The beleaguered Chinese winery Dynasty Fine Wines is pinning its hope on a nearly HKD 20 million new Ningxia winery to revive its operation, its first major investment fuelled by expanding domestic wine industry after its trading being resumed in Hong Kong. But critics and industry watchers question if the move is already too late.
On July 31, the Hong Kong-listed company announced that approximately HKD 18.9 million will be allocated to build the new Ningxia winery. The facility will focus on producing medium and high-end wines and will be situated in the eastern foothills of Helan Mountain, with an annual production capacity of 5,000 tonnes, according to the company.
The strategic move is aimed at securing a stable supply of quality grapes and grape juice in China’s premier wine region through the integration of pressing, fermentation, processing, testing, and research and development as a whole.
For years, Dynasty sourced wines from growers in Tianjin, Hebei, Ningxia, and Xinjiang, and operates one winery in its homebase Tianjin, which is a mash-up of the Palace of Versailles, the Louvre, and a German castle, about an hour by train outside of Beijing.
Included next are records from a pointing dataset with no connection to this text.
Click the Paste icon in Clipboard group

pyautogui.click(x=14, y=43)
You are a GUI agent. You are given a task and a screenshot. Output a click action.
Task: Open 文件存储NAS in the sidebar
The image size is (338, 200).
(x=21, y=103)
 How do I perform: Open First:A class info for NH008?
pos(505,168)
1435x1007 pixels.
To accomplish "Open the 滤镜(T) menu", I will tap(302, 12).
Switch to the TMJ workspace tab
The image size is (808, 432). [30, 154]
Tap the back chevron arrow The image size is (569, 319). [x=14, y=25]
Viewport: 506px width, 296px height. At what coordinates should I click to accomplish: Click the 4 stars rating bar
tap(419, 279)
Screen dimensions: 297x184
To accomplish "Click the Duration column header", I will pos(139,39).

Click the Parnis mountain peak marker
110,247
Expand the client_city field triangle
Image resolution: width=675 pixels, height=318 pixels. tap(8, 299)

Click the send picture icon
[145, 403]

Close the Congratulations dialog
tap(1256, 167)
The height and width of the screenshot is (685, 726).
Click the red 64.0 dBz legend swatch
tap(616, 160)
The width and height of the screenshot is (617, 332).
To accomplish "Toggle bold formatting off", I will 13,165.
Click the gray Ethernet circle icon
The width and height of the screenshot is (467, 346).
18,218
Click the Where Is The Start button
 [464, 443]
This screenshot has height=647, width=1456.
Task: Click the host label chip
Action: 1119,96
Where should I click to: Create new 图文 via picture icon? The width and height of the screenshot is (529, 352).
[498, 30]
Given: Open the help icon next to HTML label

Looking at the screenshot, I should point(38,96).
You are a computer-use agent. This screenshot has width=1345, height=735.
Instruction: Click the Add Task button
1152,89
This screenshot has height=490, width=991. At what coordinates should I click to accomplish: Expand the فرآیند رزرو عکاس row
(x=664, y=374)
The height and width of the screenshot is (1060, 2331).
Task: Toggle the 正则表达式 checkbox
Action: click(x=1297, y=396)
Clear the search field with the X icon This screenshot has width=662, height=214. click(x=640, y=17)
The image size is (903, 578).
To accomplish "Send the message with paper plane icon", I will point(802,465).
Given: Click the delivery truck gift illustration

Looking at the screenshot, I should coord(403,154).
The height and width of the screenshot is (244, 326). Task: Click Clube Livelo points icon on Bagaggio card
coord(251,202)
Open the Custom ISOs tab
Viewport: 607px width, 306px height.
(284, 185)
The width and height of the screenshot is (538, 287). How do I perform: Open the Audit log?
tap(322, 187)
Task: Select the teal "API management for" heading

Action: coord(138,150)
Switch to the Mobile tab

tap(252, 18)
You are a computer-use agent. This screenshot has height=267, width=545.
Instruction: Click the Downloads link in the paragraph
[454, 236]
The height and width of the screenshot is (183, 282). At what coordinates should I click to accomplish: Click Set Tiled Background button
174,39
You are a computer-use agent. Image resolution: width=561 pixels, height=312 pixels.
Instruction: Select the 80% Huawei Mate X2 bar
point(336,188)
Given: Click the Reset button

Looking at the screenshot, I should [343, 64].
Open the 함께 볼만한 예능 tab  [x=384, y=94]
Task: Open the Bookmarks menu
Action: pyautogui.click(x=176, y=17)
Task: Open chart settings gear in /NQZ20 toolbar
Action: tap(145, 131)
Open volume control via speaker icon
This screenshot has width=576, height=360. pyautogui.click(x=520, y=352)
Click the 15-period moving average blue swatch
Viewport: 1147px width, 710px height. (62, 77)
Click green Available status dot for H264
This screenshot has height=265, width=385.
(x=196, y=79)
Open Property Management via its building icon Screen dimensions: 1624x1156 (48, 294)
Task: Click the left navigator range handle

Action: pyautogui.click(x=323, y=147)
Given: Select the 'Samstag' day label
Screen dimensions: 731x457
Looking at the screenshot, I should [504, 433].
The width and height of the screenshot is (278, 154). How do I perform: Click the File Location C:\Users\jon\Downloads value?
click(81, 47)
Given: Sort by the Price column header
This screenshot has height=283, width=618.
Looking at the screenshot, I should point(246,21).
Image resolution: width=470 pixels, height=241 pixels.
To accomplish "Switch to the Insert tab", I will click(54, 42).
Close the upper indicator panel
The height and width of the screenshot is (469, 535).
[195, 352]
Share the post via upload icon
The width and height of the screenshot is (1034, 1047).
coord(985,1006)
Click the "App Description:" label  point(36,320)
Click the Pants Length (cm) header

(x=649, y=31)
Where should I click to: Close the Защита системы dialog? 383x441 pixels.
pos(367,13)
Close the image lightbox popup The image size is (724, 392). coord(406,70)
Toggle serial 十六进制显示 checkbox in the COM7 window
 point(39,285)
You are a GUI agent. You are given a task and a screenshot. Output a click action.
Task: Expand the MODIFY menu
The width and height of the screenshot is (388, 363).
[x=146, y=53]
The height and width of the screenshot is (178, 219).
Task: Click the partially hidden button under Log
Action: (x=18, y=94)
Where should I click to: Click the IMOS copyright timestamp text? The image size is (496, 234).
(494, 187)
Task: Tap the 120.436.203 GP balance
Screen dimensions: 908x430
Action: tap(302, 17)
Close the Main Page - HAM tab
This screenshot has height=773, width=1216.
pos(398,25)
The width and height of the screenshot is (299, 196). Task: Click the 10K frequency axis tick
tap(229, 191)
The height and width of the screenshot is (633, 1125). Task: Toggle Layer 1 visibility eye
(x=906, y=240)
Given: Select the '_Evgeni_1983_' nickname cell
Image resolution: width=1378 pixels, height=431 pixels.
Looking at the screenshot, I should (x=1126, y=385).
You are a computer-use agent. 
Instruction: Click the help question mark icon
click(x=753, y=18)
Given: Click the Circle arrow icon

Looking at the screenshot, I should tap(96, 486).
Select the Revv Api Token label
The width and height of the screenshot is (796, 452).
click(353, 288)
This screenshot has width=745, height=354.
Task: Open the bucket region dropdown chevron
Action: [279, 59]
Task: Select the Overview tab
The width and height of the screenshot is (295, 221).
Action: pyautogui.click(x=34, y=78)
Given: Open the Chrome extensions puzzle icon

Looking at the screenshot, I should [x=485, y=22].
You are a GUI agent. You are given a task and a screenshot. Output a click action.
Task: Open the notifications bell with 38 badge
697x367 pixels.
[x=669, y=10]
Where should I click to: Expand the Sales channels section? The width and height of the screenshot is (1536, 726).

The company’s entry into Ningxia represents a crucial investment and is being closely watched by the industry, as Dynasty grapples to reclaim its former glory. Founded in 1980 as a joint venture between the Tianjin government and French cognac producer Remy Coindreau, Dynasty was once considered one of China’s top three wine producers, alongside Changyu Pioneer Wines and COFCO-owned Great Wall.
At its peak from late 1990s to early 2000s, its wine sales account for about half of the country’s market. In 2005, it became publicly listed in Hong Kong. However, in 2013 Dynasty was rocked by fraud allegations, resulting in 6 years of trading suspensions and sluggish sales. As a result, its reputation tarred and sales plunged.
Even after trading resumed on the Hong Kong Stock Exchange in 2019, the company’s outlook remains bleak. According to its annual report, in 2022, Dynasty Wines’ group revenue declined by 21% to HKD 241 million, while net profits plummeted 24% to HKD 92.4 million.
The decline in Dynasty’ performance is evident in off-trade channels as well. Once a major player alongside Changyu and Great Wall as part of the “Big Three” domestic wine producers, Dynasty’ products are now scarcely found in supermarkets, wine stores, or even restaurants.
Meanwhile, its main competitor such as Changyu has successfully expanded its productions into regions like Ningxia since 2013 with Chateau Changyu Moser XV, capitalizing on the growing consumer demand for domestic wines. According to a 2021 IWSR/Vinexpo report, consumption of domestic wines in China is projected to reach US$19.5 billion in 2022, compared to US$16.5 billion in 2021.
The venture into Ningxia is seen as a last-ditch effort by Dynasty to revive its group revenue. While the company had previously attempted internal restructuring, asset sales, and engagement with major liquor companies, its prolonged trading suspension and continuous losses have hindered its ability to seize opportunities in the competitive domestic wine market, as highlighted by Chinese media New Beijing Daily.
As domestic competitors and imported wines continue to squeeze on Dynasty, its brand value and consumer influence have significantly declined, presenting an uphill battle for the company to regain its former stature. With its legacy on the line, Dynasty will have to break some ground with the new Ningxia winery. Otherwise it will end up under it.